# START OF Dataset records

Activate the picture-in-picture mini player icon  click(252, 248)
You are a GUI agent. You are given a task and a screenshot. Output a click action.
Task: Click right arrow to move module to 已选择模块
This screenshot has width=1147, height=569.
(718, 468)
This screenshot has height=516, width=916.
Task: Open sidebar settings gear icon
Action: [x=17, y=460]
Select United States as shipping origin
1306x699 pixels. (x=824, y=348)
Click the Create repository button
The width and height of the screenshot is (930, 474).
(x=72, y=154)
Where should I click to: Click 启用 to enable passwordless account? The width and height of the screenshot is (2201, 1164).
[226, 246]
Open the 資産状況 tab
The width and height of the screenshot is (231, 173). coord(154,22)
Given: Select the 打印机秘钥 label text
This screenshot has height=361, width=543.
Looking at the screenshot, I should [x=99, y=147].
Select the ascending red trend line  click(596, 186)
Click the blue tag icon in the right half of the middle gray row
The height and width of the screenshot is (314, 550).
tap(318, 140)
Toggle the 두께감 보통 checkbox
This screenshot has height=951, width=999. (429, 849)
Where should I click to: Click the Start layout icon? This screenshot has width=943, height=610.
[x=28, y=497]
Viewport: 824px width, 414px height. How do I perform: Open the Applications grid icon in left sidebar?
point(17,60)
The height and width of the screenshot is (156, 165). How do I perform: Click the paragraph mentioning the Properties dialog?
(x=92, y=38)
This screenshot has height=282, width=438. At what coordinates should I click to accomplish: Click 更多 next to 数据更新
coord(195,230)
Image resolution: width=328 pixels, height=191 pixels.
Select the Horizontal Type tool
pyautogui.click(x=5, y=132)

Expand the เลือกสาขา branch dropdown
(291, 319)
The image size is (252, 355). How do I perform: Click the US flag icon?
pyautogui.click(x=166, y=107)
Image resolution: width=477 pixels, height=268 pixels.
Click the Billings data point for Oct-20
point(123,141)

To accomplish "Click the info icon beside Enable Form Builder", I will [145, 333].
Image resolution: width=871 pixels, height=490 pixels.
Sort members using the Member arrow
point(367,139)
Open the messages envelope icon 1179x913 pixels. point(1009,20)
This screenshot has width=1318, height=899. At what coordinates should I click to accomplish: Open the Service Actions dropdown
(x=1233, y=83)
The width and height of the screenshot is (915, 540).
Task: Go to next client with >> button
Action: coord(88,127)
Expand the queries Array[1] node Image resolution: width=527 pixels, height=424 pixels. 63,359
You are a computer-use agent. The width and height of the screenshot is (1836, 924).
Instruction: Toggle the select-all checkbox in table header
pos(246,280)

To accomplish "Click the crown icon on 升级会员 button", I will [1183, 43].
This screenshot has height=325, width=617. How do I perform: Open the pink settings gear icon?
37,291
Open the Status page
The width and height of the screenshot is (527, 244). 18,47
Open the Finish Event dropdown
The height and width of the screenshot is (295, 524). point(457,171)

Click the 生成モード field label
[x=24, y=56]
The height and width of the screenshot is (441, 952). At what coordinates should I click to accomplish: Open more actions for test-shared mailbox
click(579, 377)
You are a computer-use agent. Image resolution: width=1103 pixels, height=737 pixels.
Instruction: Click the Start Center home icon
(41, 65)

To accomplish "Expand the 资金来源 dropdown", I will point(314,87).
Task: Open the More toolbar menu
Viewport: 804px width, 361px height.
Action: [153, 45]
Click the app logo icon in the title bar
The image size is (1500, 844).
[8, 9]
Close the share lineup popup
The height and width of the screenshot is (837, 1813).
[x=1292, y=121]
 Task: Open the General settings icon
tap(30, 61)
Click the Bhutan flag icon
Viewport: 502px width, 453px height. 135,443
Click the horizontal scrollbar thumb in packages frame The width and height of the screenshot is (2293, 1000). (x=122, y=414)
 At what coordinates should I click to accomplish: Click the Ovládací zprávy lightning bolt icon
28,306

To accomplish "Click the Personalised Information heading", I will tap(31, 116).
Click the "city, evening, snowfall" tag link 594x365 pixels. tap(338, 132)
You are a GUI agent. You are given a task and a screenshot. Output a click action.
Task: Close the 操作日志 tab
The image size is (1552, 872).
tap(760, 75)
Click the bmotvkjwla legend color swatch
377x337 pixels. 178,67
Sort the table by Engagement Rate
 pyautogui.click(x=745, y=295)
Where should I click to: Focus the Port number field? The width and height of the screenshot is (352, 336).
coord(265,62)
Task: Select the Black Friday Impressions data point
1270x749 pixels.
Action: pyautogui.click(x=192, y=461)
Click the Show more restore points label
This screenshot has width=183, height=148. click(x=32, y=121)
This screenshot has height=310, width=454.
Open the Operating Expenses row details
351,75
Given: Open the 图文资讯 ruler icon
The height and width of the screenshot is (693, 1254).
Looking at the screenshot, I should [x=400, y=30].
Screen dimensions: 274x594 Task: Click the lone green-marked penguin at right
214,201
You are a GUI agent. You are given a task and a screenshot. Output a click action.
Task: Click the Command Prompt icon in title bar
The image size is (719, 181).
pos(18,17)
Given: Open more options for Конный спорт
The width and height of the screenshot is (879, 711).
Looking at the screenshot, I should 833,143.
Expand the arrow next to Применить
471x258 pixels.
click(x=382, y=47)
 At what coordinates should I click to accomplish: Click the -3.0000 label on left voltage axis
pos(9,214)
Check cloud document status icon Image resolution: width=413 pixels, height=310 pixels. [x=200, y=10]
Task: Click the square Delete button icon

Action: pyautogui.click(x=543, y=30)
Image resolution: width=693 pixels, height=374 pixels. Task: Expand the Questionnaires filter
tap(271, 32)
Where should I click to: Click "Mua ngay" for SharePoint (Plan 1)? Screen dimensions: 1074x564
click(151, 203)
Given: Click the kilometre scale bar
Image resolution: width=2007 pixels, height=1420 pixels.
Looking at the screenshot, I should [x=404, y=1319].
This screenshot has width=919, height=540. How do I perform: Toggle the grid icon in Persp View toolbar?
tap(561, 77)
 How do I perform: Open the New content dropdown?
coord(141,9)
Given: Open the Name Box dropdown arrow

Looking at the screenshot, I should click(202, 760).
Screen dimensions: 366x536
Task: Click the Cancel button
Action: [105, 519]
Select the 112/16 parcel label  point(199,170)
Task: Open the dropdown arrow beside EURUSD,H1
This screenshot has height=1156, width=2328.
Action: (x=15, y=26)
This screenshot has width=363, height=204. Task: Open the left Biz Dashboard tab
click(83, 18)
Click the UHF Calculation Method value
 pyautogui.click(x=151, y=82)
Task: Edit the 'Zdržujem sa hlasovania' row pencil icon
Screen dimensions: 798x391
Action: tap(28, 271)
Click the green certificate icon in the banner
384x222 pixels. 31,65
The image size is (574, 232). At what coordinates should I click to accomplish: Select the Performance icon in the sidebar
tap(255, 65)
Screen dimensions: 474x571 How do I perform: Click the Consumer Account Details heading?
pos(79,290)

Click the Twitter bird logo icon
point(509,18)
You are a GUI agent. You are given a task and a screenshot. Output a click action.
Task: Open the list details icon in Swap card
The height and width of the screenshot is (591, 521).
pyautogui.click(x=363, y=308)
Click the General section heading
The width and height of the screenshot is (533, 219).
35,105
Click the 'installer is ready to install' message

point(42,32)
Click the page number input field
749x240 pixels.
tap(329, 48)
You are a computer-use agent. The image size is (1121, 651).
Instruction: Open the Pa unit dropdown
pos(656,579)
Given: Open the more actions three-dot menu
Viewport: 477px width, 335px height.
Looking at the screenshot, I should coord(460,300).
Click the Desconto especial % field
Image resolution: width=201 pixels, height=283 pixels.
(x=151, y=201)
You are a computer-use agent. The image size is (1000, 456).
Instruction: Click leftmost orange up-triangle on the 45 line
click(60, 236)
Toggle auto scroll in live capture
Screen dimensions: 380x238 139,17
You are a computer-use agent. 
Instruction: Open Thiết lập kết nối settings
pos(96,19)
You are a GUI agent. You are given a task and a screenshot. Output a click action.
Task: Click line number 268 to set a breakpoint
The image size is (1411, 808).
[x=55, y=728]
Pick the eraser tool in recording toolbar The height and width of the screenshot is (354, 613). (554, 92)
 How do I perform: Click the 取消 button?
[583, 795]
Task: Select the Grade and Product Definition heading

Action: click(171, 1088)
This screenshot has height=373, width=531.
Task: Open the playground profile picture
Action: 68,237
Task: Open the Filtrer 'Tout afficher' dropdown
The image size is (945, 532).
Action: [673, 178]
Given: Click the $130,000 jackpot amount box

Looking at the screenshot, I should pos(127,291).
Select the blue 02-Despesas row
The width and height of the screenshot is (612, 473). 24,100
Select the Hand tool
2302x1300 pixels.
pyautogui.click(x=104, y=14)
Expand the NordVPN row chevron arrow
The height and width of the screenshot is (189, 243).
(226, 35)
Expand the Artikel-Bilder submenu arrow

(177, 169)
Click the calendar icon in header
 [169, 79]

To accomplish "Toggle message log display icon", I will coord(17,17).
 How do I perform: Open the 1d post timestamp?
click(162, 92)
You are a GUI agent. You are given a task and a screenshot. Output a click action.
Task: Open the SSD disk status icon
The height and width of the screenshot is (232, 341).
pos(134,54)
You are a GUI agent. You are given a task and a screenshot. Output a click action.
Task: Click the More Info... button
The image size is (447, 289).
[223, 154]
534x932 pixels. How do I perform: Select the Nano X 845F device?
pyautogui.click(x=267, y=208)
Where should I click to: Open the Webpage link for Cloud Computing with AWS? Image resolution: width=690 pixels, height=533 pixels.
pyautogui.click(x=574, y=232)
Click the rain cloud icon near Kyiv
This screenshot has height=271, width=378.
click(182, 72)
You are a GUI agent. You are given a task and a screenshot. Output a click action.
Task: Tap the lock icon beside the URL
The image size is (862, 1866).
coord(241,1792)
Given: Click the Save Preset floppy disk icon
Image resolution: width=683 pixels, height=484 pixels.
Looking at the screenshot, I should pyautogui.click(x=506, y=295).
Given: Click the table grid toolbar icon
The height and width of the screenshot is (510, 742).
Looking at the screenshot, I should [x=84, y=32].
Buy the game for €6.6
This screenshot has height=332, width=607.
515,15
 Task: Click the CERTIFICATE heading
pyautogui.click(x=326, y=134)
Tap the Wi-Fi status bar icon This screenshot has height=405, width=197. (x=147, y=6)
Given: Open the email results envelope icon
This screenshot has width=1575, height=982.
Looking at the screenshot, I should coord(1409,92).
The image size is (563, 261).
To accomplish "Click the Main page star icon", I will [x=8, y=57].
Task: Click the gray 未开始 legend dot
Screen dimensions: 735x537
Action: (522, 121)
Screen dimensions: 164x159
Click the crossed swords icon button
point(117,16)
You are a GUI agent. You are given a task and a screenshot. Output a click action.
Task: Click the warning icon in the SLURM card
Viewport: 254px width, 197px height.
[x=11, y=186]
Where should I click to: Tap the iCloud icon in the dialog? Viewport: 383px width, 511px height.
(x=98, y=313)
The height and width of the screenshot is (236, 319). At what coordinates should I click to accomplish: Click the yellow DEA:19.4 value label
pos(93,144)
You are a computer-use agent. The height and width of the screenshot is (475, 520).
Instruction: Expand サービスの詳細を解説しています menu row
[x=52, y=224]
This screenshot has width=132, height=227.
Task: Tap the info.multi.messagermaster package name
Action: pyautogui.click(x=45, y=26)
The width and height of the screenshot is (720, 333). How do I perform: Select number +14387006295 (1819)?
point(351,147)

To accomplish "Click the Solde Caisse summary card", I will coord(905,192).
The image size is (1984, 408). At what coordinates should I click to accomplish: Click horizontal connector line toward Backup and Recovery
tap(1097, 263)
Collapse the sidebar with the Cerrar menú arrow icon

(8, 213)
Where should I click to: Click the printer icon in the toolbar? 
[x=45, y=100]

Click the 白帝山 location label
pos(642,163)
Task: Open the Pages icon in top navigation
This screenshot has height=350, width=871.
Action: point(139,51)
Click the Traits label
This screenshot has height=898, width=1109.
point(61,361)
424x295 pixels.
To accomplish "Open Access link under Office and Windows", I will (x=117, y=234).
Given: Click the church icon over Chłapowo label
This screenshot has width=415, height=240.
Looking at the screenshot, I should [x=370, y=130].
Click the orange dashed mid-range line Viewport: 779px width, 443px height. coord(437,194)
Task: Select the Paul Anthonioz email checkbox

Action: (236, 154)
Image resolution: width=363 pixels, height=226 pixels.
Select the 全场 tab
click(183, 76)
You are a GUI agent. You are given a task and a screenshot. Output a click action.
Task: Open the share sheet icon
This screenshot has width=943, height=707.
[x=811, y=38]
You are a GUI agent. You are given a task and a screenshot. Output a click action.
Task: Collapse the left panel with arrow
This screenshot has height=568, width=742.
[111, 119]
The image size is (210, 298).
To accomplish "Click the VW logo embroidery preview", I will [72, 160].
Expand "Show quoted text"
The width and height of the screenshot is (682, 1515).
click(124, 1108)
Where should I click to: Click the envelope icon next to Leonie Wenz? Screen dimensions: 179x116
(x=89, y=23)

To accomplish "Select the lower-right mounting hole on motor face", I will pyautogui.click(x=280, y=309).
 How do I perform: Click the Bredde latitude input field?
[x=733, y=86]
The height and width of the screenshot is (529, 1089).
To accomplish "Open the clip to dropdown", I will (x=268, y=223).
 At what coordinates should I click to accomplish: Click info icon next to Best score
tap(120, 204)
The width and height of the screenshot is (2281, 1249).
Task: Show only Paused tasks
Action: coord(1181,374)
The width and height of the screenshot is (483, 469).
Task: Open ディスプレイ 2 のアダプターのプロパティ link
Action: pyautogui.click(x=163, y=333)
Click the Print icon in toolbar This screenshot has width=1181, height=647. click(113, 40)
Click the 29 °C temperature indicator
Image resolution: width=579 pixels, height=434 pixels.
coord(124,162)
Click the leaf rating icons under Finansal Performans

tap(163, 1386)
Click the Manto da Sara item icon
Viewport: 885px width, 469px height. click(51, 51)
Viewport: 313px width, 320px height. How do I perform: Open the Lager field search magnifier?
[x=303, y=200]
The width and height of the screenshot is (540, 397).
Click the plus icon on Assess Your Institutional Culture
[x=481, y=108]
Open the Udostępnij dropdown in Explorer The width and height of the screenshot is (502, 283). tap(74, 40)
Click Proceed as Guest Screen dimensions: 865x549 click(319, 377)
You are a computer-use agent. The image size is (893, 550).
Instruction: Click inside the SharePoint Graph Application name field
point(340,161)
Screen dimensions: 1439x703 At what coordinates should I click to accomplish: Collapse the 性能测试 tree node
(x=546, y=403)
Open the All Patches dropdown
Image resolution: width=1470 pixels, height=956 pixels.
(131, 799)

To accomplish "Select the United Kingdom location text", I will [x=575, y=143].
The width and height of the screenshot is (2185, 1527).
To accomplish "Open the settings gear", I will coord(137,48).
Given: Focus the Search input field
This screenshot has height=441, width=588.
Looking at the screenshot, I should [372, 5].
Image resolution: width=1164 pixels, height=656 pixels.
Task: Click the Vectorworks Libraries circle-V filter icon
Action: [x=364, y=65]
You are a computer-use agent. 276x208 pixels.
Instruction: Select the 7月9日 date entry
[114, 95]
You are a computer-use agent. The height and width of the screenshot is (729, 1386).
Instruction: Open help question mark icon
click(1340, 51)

# END OF Dataset records

▶ **Task directions**
Copy out everything in the material from the line containing "This screenshot has height=325, width=617." down to the line containing "[x=24, y=56]", both of those lines included, keeping each line word for word.

▶ **Exercise output**
This screenshot has height=325, width=617. How do I perform: Open the pink settings gear icon?
37,291
Open the Status page
The width and height of the screenshot is (527, 244). 18,47
Open the Finish Event dropdown
The height and width of the screenshot is (295, 524). point(457,171)

Click the 生成モード field label
[x=24, y=56]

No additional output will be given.